The government’s proposal that top-up care can be safely quarantined in privately run facilities seems to run counter to many aspects of good clinical care. Concerns that continuity could be undermined and patient safety compromised appear well founded.
Not that these concerns should have stood in the way of the government’s decision. The idea that an individual’s decision to seek paid-for treatment should bar them from NHS care has long been indefensible and impractical. The NHS exists to ensure patients receive the best cost-effective care, not to penalise those seeking alternate or additional remedies.
However, the consultation the government is undertaking into the idea will need to reach more realistic conclusions. It may be that rather than imposing an unworkable separation on care, those choosing to pay for additional treatment will have to bear the full cost of the NHS staff delivering it.
Of course, the number of patients affected will be tiny. Even if the number grows above the 15,000 that appealed – 75% successfully – for extra funding to their local trust last year, most nurses will not encounter such a patient.
But there is a significant danger that they will encounter a belief from patients that the NHS is somehow delivering second best care. This divisive misconception may be a consequence of the move not to continue the ban on top-up care.

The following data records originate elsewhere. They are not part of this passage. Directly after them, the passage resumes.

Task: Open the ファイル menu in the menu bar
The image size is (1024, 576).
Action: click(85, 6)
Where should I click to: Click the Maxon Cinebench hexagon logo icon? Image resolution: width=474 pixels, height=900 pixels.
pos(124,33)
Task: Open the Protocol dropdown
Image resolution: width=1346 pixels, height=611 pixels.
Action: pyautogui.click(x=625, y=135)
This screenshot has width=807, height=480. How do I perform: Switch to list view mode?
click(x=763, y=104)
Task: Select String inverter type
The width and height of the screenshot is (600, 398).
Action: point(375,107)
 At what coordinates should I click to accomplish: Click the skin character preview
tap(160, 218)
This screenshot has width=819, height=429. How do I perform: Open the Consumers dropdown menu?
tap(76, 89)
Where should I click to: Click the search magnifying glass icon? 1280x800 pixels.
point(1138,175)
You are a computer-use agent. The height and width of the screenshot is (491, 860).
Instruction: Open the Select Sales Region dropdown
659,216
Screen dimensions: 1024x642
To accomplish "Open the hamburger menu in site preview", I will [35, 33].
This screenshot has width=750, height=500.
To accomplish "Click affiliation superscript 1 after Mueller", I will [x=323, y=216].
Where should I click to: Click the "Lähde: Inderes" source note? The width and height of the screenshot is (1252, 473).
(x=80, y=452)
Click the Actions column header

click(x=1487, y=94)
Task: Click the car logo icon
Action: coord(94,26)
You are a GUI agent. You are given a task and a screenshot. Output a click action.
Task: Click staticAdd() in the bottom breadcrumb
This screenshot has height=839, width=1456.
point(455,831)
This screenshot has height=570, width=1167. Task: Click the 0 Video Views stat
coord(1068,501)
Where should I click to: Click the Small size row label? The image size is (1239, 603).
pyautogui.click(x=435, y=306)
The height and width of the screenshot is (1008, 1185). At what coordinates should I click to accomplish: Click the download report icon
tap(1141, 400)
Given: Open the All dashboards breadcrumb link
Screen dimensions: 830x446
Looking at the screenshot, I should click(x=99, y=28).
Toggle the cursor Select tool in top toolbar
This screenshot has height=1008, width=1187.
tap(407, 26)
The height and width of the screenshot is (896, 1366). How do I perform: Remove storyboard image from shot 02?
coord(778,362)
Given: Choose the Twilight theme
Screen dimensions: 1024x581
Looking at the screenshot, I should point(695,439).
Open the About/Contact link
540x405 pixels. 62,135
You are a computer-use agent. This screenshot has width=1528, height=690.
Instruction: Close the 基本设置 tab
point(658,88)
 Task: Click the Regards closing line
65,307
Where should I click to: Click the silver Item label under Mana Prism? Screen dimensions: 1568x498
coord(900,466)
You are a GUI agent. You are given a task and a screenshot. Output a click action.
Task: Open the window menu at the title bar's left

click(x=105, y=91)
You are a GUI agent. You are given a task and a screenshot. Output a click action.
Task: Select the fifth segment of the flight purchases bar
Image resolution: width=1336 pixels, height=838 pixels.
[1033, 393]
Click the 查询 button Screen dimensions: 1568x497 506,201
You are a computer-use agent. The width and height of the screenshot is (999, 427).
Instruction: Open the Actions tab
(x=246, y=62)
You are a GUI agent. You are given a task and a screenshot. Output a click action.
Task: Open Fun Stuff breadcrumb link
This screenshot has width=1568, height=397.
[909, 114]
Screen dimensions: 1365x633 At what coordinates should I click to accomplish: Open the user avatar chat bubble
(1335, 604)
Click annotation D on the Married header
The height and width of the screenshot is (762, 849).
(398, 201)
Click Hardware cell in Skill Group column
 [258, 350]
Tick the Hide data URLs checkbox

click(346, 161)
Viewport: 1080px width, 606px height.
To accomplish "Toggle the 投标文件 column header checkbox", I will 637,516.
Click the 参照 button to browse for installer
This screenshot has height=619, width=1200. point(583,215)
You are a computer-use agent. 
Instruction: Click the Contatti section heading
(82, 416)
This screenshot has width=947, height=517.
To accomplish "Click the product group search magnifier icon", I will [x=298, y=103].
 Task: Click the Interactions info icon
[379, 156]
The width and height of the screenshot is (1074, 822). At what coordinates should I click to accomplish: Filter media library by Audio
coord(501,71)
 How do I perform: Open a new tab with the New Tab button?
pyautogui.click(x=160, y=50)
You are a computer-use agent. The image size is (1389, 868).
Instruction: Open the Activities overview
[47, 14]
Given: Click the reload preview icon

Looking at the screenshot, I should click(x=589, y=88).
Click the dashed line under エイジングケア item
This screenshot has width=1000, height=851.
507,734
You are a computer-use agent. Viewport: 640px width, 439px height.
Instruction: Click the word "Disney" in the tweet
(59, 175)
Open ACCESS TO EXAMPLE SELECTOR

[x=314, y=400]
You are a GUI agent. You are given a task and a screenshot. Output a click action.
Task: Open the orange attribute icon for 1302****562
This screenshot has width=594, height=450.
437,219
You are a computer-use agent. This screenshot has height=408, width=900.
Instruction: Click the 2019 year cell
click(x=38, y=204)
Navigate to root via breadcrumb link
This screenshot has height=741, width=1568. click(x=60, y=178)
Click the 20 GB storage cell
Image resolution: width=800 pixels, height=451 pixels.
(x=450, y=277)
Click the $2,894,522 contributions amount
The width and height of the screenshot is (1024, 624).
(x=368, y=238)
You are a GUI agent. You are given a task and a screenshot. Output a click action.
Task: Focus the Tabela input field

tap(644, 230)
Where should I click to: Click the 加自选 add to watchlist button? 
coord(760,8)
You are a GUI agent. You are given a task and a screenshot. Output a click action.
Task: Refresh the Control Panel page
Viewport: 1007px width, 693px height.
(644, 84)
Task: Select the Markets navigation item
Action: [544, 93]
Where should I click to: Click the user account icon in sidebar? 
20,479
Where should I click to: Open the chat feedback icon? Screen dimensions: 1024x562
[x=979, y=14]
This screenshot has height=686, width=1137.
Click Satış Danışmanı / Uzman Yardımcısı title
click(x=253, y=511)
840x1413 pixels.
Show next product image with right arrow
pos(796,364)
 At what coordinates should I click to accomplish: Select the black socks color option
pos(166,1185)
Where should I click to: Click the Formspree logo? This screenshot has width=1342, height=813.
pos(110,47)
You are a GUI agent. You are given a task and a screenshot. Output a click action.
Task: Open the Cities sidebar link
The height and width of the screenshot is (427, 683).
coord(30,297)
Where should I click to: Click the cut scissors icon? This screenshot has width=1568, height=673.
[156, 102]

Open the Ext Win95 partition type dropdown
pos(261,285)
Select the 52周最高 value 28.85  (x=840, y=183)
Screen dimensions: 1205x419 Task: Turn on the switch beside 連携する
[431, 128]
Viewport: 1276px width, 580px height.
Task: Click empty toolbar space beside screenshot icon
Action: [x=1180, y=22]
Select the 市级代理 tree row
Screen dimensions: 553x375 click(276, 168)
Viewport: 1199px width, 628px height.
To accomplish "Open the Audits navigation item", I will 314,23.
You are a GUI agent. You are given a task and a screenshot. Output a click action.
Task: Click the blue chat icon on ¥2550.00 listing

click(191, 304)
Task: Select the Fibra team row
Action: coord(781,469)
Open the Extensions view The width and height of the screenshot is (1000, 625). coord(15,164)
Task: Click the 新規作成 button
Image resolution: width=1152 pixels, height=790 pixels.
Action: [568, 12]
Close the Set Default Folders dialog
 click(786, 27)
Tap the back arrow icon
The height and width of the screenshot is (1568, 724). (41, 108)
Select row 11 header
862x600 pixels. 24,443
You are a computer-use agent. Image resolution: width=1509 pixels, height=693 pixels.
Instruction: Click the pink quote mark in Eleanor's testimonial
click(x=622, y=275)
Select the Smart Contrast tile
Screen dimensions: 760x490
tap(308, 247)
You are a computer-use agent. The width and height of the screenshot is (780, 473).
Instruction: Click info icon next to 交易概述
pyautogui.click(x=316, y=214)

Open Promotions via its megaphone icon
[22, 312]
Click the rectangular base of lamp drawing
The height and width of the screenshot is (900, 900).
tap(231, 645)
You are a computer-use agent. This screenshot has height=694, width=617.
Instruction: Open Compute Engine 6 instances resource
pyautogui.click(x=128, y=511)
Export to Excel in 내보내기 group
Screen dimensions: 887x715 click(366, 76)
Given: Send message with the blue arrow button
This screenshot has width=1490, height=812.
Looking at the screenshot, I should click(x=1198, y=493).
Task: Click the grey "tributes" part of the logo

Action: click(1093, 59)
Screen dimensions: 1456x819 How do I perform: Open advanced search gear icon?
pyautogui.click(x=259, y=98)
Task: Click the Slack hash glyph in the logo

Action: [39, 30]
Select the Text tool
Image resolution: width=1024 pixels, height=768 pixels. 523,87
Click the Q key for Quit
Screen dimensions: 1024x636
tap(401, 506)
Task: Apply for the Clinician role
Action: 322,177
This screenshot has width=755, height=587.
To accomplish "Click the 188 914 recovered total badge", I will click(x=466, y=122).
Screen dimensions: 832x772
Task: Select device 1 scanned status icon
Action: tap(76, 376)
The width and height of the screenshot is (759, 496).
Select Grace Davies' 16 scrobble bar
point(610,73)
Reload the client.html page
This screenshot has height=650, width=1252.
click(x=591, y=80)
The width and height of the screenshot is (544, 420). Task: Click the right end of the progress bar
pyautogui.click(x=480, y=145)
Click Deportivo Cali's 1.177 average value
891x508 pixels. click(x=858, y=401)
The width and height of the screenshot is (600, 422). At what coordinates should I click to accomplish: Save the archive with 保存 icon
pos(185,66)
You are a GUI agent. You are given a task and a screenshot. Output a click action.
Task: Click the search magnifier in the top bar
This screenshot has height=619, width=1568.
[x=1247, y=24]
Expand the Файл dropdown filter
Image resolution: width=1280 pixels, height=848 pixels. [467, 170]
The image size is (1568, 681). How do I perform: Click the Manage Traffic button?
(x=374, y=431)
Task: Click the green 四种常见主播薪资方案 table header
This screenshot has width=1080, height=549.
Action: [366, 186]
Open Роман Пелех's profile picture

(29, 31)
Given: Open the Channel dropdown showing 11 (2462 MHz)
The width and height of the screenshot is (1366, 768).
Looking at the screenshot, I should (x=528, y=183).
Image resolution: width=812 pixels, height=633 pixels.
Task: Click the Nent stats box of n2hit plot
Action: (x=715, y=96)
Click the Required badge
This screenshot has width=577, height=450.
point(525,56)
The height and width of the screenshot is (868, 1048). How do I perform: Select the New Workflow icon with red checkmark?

It is this belief which is the biggest threat to the sense of shared endeavour that underpins the NHS and could prove highly disruptive to good quality nursing.
Nurses can do much to combat this threat by ensuring that they are able to explain the basis of funding decisions. They should also be in a position to counter common myths such as the belief that the newest and most expensive drugs represent the gold standard – when, of course, it is tried and tested treatments about which outcomes and side-effects are fully understood, which are often more effective and, of course, affordable.